I sensed early in the day yesterday based on some of the news feeds I follow that a fairly big crowd was going to gather–people were saying they’d be willing to drive 3-4 hours in order to be there to join their voices with others seeking to address racist policies in America that have seeped into everything. Color does indeed matter in so many situations. Black and brown lives and bodies are treated differently, sometimes discarded or treated “less than,” especially compared to white citizens. This happens every day in micro and macro ways. And those of us who are white may not always see it or be aware of it. So for someone who is white to say, “I’m not racist,” is not helpful. It fails to recognize what we are all saturated in. Racism is in the air we breathe, and is what is choking out so much life.
I’m trying to remind myself that in all the outrage, property damage, and looting (note that it is not always clear who is doing that and for what purpose), what remains (or what should remain) most appalling of all is the racist policies that continue to dominate so many facets and sectors of American life. And that includes the Church which includes white pastors like me who still has work to do to understand my white privilege, my place in this important work of dismantling racism within myself and within the structures I exist in.
It’s become my tradition to pour leftover juice from our Rainbow communion gatherings somewhere on church grounds. Today I’m going to walk down to the Kansas City Plaza with my chalice of leftover juice and pray while considering the wide-ranging feelings of betrayal, especially that which is experienced by people of color. And as I consider what was broken or damaged last night, I will pray that the Spirit of God will be at work breathing life into places and in peoples whose lives are literally being choked out. And that those of who are part of systems that choke lives will be cleansed by the Spirit of God too.

From a friend: “Fourth day in this shirt. I’m starting to stink. Am so ANGRY.”
Very good thoughts. My husband Jeff and I also completed the Camino de Santiago, but not on Pentecost. Reading your parent’s account of the worship for pilgrims, I can definitely agree with them. We did not understand the language, but there was understanding. It’s hard to explain the camaraderie that is felt among pilgrims when you don’t speak their language, but you understand and feel a connection with them. A lot is said without words when there are many smiles and a lot of hand signals. The riots make me so sad. Peaceful protests speak so much louder. I agree we all need to regularly reassess our white privilege. There is so much we can’t understand until we live their lives. Thanks for over and around the rainbow. I look always look forward to reading your thoughts.

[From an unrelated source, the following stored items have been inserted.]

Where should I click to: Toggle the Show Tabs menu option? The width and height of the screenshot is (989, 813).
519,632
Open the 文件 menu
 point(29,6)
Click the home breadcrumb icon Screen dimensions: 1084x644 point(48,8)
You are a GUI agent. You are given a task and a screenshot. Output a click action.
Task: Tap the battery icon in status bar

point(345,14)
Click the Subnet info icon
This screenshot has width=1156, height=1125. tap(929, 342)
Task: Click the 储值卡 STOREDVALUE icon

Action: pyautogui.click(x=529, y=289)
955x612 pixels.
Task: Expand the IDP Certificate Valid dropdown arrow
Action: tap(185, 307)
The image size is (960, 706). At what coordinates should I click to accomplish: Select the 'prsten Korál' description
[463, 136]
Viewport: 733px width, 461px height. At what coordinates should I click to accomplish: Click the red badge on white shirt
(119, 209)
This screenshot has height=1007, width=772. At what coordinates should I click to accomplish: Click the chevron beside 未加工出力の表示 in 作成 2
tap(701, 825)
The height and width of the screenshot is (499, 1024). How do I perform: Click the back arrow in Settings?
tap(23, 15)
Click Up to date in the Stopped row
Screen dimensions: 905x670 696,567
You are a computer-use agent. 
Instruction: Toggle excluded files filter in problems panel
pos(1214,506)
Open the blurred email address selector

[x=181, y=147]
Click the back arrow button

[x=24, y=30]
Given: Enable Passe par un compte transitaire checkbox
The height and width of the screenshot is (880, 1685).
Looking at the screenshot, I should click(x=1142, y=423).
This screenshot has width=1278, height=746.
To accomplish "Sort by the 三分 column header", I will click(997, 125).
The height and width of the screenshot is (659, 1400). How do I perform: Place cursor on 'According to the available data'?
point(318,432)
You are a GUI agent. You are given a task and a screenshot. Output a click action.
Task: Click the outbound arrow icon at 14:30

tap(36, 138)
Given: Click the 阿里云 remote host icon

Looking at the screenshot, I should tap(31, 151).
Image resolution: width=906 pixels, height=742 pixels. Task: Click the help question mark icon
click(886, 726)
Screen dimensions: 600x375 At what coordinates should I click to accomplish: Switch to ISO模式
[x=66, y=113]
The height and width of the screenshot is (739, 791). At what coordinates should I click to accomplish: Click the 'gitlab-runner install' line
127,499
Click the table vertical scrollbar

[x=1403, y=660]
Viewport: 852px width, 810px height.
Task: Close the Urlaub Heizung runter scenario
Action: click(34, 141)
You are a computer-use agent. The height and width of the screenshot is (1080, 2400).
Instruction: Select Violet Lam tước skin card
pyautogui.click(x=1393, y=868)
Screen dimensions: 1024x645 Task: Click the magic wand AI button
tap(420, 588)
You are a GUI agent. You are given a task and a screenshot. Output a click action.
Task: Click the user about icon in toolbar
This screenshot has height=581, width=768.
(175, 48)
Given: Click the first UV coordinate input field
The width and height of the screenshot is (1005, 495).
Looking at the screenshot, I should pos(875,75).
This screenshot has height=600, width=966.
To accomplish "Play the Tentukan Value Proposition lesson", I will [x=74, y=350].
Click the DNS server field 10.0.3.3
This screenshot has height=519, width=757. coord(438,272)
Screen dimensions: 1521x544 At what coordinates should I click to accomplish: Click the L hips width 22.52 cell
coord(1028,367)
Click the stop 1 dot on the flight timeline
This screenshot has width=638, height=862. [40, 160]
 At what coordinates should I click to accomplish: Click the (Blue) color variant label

I was, and am deeply saddened by the events of the past week, thinking, “On top of all we are experiencing, THESE events are happening?” The Pentecost service this morning was such a welcome relief and IHOPE, would goad us into a more personal relationship with those who are hurting in these events. Pentecost Communion serice was a most welcome balm in the midst of upheaval. Thank you.
Pastor Ruth, thanks for this excellent and highly appropriate reflection for today, Pentecost Sunday.